Les inuksuit étaient dressés par les nomades dans la toundra pour laisser des informations utiles sur des directions à suivre, de bonnes zones de chasse, des lieux sacrés. Ils étaient des messagers silencieux destinés aux nomades qui savaient les décrypter, habitants minéraux de ce territoire stérile.


Les inuksuit, assemblages simples de pierres ramassées sur les lieux, à l’équilibre d’apparence précaire, ont traversé des millénaires. Rien ne les a fait s’écrouler sur le sol. Leur forme et leur message demeurent intacts. Leur construction est un art très étudié, transmis par oralité. Un art de choisir les bonnes pierres, de les assembler dans un ordre optimal, d’avoir réfléchi en amont à la forme et au sens que l’on veut donner au message. La maitrise d’un alphabet mystérieux.

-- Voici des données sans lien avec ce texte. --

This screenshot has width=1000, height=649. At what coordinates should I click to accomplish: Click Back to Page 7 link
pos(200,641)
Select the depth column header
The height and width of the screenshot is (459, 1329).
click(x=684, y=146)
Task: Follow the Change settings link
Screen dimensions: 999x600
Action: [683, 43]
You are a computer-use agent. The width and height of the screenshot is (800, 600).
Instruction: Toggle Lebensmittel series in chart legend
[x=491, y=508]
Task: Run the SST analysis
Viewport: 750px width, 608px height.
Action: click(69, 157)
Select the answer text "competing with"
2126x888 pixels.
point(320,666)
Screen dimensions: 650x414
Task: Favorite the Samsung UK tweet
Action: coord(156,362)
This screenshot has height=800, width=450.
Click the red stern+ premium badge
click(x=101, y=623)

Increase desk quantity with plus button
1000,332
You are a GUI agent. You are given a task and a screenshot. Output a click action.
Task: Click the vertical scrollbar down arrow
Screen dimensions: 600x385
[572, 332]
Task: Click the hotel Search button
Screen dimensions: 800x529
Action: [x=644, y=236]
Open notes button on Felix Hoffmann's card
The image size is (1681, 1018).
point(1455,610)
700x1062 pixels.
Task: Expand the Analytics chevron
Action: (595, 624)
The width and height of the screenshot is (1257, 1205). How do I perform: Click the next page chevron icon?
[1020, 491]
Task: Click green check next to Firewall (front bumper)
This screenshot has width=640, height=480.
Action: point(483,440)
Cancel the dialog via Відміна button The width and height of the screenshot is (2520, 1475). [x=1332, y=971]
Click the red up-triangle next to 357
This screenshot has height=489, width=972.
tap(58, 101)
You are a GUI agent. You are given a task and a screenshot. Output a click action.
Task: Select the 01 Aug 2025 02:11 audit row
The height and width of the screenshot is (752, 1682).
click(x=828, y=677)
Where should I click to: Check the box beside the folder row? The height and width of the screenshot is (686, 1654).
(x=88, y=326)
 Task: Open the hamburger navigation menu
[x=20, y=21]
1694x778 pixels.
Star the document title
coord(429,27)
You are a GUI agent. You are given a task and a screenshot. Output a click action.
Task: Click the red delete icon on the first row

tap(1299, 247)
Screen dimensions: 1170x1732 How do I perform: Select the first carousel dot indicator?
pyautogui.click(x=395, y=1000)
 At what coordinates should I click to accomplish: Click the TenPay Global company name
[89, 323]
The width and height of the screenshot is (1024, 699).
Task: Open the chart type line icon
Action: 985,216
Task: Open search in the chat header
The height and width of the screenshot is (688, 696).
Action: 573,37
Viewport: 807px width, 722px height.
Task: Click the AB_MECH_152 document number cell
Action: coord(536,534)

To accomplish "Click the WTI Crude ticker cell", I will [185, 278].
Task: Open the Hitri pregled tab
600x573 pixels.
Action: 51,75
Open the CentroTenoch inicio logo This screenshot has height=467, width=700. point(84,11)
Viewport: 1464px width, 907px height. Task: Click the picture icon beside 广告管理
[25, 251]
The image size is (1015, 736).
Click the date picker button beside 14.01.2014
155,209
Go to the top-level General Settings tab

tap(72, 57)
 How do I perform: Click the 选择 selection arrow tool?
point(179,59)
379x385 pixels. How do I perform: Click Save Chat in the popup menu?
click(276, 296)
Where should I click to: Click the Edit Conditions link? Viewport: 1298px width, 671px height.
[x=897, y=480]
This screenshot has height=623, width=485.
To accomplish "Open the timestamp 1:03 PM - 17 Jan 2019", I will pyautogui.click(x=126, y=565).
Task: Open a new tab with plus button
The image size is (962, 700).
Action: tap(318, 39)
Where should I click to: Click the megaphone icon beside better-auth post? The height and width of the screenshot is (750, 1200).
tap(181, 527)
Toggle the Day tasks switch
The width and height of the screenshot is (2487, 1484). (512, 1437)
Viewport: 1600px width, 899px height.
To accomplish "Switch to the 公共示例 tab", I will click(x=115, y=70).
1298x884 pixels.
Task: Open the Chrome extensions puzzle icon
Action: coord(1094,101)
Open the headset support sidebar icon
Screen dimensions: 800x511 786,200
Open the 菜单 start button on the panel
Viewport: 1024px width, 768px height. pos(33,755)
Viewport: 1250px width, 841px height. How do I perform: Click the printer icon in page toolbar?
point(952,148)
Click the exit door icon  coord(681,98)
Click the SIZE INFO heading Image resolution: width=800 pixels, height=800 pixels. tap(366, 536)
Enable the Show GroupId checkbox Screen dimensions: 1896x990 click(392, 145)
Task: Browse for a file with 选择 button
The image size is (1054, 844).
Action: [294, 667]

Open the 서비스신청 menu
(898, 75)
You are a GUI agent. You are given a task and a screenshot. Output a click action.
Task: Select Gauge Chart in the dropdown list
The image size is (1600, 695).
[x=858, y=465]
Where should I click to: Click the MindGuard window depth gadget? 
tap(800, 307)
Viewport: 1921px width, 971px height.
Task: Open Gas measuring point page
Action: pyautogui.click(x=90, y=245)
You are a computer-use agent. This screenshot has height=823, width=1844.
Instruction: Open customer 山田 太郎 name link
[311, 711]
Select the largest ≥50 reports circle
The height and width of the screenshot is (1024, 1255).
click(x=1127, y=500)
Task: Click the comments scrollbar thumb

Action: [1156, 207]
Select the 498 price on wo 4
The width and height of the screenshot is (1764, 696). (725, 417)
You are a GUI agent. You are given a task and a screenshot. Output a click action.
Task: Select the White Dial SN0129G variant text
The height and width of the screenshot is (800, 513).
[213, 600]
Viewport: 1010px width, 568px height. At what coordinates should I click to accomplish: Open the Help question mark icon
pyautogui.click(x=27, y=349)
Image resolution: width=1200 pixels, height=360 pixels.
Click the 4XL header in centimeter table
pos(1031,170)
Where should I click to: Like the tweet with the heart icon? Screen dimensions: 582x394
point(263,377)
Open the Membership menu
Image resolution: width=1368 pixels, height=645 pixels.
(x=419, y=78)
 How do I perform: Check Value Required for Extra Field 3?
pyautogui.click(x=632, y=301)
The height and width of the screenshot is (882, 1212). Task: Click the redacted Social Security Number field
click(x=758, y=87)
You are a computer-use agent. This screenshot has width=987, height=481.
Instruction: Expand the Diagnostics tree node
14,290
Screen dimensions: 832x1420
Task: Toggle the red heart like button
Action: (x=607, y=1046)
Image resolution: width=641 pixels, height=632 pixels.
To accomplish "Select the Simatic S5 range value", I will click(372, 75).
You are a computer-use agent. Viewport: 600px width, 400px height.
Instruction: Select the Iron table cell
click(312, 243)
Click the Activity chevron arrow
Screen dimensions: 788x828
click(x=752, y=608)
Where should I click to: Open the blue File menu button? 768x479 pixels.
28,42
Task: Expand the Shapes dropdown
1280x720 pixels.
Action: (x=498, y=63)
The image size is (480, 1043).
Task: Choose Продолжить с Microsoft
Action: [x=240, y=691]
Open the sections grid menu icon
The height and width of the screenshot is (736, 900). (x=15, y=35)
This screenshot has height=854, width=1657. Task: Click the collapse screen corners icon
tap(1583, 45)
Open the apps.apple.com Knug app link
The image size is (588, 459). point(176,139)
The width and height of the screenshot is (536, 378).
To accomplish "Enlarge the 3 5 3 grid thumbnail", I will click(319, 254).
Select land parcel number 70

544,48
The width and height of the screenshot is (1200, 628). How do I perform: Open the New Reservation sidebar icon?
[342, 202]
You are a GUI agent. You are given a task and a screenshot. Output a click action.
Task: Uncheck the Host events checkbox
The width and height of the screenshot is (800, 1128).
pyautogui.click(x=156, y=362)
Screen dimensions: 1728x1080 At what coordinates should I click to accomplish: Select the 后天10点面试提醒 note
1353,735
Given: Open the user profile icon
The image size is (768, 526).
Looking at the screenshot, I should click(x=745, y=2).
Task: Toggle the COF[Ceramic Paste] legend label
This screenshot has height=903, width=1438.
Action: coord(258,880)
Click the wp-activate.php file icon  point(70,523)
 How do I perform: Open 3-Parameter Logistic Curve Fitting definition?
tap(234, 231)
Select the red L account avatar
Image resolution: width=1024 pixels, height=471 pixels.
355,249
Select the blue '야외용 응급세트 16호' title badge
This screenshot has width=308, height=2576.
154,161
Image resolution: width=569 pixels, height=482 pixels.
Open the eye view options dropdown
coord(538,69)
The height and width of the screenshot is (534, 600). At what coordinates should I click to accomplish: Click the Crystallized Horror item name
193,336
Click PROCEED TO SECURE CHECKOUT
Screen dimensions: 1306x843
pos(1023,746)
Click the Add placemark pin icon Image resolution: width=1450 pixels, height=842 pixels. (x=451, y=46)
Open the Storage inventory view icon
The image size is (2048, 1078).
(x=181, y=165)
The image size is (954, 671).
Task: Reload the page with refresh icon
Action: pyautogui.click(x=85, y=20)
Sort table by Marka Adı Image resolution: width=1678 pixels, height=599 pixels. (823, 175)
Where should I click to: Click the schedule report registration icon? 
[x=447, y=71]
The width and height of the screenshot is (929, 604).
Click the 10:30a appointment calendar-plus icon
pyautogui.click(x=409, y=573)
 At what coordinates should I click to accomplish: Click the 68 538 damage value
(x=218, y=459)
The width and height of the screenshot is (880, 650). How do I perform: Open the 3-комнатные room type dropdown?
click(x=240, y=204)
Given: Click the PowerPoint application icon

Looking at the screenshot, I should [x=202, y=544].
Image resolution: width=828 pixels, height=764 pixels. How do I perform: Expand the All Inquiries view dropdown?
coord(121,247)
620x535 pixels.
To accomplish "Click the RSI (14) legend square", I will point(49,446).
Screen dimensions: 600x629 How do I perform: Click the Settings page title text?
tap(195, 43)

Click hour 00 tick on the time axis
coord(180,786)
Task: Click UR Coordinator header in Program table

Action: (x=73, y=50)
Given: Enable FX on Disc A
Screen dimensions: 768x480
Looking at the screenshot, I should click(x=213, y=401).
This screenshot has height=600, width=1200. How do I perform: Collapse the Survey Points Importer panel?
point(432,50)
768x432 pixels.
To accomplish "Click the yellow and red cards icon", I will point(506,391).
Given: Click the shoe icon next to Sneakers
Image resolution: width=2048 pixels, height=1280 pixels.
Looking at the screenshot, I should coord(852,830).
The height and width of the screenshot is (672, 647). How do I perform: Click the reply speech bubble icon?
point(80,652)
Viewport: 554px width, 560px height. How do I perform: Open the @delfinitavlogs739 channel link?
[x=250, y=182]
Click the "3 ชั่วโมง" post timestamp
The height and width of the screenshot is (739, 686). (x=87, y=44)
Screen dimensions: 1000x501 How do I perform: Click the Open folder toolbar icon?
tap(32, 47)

J’ai tenté, sans m’en rendre compte, de transposer leur méthode à l’écriture. Il s ‘agit d’abord d’avoir un message à faire passer et de connaitre la silhouette générale qu’il prend, son alphabet. Ensuite, il faut passer beaucoup, beaucoup de temps à ne rien faire d’autre qu’observer. Observer toutes ces pierres autour de soi, parce que le nomade n’a pas le temps de réaliser plusieurs essais, la première tentative doit être la bonne. Laisser défiler dans son esprit les fragments d’idées éparpillées, d’éléments, de mots, la géologie de phrases, les fissures d’histoires, de lieux, tout ce qu’on possède à notre humble portée pour construire cet objet, qu’il y ait de nombreuses bonnes pierres ou juste quelques éparses cailloux. Soudain, il ya ce moment où le nomade voit dans son esprit le puzzle s’assembler. Il discerne quelle pierre choisir comme base, laquelle poser en second, par laquelle terminer, pour que la structure finale soit solide et le message clair. Lorsqu’il est sûr de lui, il n’hésite plus. Il se saisit des pierres et rapidement, réalise son œuvre. S’il réussit, l’inukshuk tiendra debout, viendra à l’être perdu qui cherche réconfort, orientation, abris, information. Il traversera les âges bien plus longtemps que son bâtisseur, ne craignant aucune tempête.


Je n’ai pas la prétention que mon livre soit un inukshuk très solide. Il est un peu bancal. Je manque d’initiation. Il m’a fallu longtemps d’observation pour choisir les pierres, proposer un ordre, me satisfaire de sa silhouette, décider de continuer ma route lorsque la sculpture m’a semblé afficher son équilibre final. Je ne suis pas même certaine du message qu’il contient. J’espère simplement qu’il sera celui dont le lecteur aura besoin au fil de sa nomade quête.